Short exercise A: Edit the records starting at the line that has "2576x1354 pixels. At" and stopping after the line that has "tap(641, 44)": replace "gear icon" with "cog icon" and leave those lines otherwise unchanged.

Excerpt provided:
The new business cycle
- this new prolonged
expansion attributed to either the new monetarism or Reaganomics
- can be more understood in terms of Keynes. John
Maynard Keynes was
a British big guy - they dub 'Sir' - who in the Great Depression
era proposed that a nation-state, which controls the production
of money anyhow, could borrow up the kazoo and spend it in ways
that would get businessmen off their tuffs and their machines
cranked up and people back at work and everybody would be happy
again. At that time, though, it took Hitler to get politicians
off their tuffs first. This time around it took Ronald
Reagan.
Reagan himself,
of course, praised 'supply-siders' - it would be investors who
led the expansion, he promised. But investors themselves relied
on a large federal deficit and low interest rates to create a
huge sum of money to invest. As long as wages are kept down,
and it isn't taxed, most of it remains as profit to be reinvested
again and again at a feverish pitch, raising - as we have witnessed
- a lot of bull in the stock markets.
Theoretically,
Keynes is quite right. If one conceives of a national - or, presently,
a global - economy as a vast economic machine, like a table saw
or tractor, it is quite logical to borrow to buy that machine
provided it can produce enough money to pay back its loan and
hopefully make a little extra. In this same way, a
huge federal deficit feeding a rising stock market creates
more taxable revenue which, even at reduced tax rates, can pay
off that debt and maybe earn a little extra. But, as with the
table saw or tractor, a prudent businessman would hope to do
so before it is junk. This is where the notion of business cycle
is so important.

Short exercise B: In the passage on the business cycle, what two things did investors rely on to create a huge sum of money to invest?

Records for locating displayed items
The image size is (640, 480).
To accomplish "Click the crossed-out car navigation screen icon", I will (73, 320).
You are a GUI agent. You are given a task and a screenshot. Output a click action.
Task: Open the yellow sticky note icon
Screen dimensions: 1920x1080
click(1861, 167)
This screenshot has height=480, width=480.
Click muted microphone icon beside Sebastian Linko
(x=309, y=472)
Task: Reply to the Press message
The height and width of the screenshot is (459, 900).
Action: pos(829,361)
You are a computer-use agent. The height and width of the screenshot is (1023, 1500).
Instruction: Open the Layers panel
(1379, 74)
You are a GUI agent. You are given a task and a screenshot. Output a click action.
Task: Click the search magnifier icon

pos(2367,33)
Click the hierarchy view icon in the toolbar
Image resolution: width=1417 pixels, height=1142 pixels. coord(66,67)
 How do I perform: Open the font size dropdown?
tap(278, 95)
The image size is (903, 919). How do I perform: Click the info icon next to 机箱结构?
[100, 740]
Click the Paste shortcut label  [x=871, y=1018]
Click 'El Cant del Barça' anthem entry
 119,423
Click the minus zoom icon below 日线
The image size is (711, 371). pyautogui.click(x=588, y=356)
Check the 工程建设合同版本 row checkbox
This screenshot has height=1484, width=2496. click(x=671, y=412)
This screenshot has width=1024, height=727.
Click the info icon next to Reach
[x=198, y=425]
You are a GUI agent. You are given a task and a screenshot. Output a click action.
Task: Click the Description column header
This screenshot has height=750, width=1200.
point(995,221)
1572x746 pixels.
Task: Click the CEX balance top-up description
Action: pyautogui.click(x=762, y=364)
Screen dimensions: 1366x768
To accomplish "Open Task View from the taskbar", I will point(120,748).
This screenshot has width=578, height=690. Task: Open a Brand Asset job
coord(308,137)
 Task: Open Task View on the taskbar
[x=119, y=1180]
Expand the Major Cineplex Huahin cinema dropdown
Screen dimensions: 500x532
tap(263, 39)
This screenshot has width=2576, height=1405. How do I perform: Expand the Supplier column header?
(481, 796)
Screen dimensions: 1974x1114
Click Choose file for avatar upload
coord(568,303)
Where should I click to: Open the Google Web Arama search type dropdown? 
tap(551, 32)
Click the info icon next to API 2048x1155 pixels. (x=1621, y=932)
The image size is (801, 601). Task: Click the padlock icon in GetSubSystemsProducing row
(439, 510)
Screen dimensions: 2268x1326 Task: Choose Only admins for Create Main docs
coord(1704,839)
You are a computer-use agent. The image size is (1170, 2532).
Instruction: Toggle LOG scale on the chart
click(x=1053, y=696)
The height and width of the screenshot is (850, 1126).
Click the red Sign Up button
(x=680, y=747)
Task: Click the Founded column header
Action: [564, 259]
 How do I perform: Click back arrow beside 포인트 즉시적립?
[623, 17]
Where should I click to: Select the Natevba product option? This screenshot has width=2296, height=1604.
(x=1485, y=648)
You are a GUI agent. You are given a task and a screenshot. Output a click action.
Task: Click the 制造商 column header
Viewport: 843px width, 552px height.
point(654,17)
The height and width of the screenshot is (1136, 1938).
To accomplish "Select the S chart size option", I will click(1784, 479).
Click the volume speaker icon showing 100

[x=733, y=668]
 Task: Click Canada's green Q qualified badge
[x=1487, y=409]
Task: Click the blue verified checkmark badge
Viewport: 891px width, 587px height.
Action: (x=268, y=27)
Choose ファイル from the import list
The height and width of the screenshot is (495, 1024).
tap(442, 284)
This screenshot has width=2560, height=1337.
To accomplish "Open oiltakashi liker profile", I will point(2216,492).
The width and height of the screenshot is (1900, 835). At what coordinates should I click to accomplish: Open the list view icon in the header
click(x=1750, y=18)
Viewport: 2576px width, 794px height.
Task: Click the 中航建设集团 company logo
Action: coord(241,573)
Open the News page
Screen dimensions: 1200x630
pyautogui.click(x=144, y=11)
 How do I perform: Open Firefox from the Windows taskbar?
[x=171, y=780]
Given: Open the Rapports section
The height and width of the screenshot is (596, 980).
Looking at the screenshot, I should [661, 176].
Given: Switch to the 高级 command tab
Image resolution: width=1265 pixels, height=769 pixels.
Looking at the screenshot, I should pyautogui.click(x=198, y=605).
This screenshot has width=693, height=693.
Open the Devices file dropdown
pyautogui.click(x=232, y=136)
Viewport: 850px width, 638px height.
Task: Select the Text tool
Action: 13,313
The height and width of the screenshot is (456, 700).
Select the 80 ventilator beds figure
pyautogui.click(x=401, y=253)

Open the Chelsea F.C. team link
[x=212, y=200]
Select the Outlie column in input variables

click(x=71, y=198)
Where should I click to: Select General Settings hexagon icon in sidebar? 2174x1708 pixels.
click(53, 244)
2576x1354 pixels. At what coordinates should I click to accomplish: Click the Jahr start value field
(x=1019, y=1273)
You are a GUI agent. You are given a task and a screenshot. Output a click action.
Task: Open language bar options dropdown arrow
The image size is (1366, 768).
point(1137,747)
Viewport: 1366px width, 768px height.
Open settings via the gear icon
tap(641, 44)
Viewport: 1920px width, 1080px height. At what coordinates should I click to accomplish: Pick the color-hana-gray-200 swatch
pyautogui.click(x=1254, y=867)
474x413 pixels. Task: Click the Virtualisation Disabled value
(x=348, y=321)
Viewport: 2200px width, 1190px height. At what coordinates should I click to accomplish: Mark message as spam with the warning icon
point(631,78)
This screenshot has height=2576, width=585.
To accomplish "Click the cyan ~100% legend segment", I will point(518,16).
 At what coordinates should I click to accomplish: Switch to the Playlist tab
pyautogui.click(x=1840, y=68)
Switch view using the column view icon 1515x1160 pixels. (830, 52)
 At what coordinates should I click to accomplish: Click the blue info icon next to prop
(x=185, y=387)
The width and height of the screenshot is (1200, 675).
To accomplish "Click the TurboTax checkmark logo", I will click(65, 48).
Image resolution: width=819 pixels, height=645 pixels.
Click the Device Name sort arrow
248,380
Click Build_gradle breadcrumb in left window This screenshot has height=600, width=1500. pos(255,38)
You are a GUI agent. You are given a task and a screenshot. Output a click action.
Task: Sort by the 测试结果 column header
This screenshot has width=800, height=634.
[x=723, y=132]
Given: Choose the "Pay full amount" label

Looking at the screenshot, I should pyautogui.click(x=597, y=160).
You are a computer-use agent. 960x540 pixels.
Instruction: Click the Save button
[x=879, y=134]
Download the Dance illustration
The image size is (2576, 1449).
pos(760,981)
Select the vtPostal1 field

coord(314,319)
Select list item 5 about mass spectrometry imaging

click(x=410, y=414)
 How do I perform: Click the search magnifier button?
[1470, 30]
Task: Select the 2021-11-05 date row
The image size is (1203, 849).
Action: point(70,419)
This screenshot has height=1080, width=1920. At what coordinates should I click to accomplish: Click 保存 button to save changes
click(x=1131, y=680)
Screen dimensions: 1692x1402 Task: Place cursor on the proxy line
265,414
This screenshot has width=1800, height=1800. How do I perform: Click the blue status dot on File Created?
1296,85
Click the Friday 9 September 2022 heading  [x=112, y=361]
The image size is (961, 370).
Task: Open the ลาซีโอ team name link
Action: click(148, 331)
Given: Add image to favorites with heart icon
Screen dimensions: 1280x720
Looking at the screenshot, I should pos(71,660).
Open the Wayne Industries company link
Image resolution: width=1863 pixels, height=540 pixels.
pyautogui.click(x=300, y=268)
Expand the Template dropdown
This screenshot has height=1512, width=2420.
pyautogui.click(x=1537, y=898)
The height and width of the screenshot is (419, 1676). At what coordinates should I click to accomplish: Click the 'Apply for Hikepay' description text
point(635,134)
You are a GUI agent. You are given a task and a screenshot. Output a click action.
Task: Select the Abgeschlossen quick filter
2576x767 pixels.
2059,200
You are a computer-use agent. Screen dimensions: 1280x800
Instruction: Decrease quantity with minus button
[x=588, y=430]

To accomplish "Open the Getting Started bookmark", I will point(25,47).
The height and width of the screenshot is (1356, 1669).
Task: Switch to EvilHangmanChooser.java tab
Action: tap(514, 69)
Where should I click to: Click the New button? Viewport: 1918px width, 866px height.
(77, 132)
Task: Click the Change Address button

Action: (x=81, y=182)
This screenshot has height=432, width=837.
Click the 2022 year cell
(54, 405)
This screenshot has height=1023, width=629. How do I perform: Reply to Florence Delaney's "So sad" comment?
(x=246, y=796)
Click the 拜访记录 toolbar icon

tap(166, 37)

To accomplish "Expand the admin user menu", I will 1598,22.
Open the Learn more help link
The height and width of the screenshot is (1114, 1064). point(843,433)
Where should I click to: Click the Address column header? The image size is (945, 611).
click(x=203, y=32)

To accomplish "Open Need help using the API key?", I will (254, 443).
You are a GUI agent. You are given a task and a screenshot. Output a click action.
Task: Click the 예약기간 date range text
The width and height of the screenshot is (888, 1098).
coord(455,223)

Problem solution A:
2576x1354 pixels. At what coordinates should I click to accomplish: Click the Jahr start value field
(x=1019, y=1273)
You are a GUI agent. You are given a task and a screenshot. Output a click action.
Task: Open language bar options dropdown arrow
The image size is (1366, 768).
point(1137,747)
Viewport: 1366px width, 768px height.
Open settings via the cog icon
tap(641, 44)

Problem solution B: A large federal deficit and low interest rates.